----- Extract

This is the mail archive of the
mailing list for the GCC project.
Better memory management in cpplib
- To: Mark Mitchell <mark at codesourcery dot com>
- Subject: Better memory management in cpplib
- From: Neil Booth <neil at daikokuya dot demon dot co dot uk>
- Date: Wed, 29 Aug 2001 00:04:07 +0100
- Cc: gcc at gcc dot gnu dot org
[cc-ed to the list as others might find it vaguely interesting]
I'm working on a more intelligent way of handling memory in cpplib;
and am presently focussing on the memory used to store tokens. By
that I mean the cpp_token structure, and not the textual payload of
identifiers, numbers or strings, which is good enough for the moment.
I think this may have knock-on benefits in your C++ parser stuff.

----------

Tasks:
[A] Answer these questions about the cpplib memory post, one line each:
(i) On what date was the post sent?
(ii) Which structure is the writer currently focusing on?
(iii) Which textual payloads does the writer consider good enough for the moment?
[B] Write the next part of the cpplib memory post, picking up after its final sentence.

----- Excerpted data

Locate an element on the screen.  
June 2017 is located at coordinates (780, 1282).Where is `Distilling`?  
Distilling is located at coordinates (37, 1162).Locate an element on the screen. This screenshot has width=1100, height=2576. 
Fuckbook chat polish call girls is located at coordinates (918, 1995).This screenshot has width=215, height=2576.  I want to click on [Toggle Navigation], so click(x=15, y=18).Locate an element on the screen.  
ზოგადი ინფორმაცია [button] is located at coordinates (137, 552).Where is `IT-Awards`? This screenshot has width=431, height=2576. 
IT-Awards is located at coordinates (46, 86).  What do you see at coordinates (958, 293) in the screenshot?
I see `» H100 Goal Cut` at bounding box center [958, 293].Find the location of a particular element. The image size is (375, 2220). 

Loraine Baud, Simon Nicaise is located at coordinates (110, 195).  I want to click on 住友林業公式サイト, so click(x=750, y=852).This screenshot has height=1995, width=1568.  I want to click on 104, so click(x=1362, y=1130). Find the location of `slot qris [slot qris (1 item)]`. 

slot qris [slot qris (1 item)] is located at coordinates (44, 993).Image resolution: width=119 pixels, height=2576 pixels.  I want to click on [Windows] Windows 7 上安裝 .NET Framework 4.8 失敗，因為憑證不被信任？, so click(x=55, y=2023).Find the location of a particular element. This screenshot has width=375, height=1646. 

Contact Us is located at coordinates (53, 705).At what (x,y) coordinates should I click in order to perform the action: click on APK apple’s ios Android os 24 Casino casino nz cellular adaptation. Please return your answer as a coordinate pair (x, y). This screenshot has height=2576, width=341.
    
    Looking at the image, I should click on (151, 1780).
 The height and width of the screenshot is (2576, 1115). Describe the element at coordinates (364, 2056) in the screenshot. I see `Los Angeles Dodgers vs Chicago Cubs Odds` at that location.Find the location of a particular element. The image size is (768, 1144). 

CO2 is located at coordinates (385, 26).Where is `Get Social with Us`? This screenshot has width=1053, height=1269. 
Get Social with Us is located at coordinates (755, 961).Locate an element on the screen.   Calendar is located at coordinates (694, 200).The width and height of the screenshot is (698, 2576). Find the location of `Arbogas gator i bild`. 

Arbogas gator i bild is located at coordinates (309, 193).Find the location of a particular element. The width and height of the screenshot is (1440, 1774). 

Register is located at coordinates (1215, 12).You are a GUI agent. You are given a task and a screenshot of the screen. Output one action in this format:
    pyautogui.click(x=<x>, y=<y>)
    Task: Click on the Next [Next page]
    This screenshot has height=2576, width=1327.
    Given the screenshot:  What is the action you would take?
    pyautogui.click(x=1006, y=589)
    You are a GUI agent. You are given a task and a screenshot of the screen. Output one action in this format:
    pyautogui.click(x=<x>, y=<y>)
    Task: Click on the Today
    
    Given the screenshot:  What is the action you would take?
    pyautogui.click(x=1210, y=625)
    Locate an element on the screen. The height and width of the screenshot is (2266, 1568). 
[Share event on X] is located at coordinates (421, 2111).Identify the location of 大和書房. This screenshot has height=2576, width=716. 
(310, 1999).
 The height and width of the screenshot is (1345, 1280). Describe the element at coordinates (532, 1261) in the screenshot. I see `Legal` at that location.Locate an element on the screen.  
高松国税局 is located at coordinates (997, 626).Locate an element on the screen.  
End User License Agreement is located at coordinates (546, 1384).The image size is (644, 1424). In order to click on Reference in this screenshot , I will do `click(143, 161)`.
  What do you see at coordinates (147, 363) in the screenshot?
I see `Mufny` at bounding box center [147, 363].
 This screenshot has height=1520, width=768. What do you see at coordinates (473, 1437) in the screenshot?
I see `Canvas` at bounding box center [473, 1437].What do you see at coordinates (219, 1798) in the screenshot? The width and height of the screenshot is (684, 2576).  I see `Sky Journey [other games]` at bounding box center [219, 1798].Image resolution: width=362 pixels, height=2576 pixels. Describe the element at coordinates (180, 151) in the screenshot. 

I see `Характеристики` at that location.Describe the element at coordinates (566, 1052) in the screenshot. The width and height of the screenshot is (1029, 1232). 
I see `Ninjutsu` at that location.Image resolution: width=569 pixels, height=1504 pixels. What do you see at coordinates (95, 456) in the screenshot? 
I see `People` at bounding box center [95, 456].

----------

Responses to the tasks:
[A]
(i) Wed, 29 Aug 2001
(ii) The cpp_token structure
(iii) The textual payload of identifiers, numbers and strings

[B]
My original motivation was wanting to get away from copying cpp_token
structures around. We currently expand function-like macros by making
a copy of the expansion, and inserting into it the pre-expanded
arguments. This is quite an expensive operation, particularly if
macros get heavily nested. I had two reasons for the copying approach
when I originally wrote it: one, it avoids the question of token
lifetimes, and two, the tokens are modifiable. This latter property
is (only) used by the stand-alone preprocessor to insert spaces with
the PREV_WHITE flag to get correct paste-avoidance and natural token
spacing on output.
Anyway, an obvious improvement is to expand macros by treating
expansions as a list of pointers to tokens rather than a list of
tokens. Then all the copying and inserting involved involves only
pointers, and not whole structures. It would also cut down memory
usage. However, this is not without its costs: I need to put in place
an intelligent concept of token lifetime, so that tokens don't
disappear from underneath us, and to solve the token paste avoidance
issue some other way for stand-alone CPP. Curiously, I'm finding the
latter to be the somewhat harder problem :-(
I've since realised that a better and more flexible approach to token
lifetimes could be far more valuable to the front ends, particularly
the C++ one, than to CPP itself.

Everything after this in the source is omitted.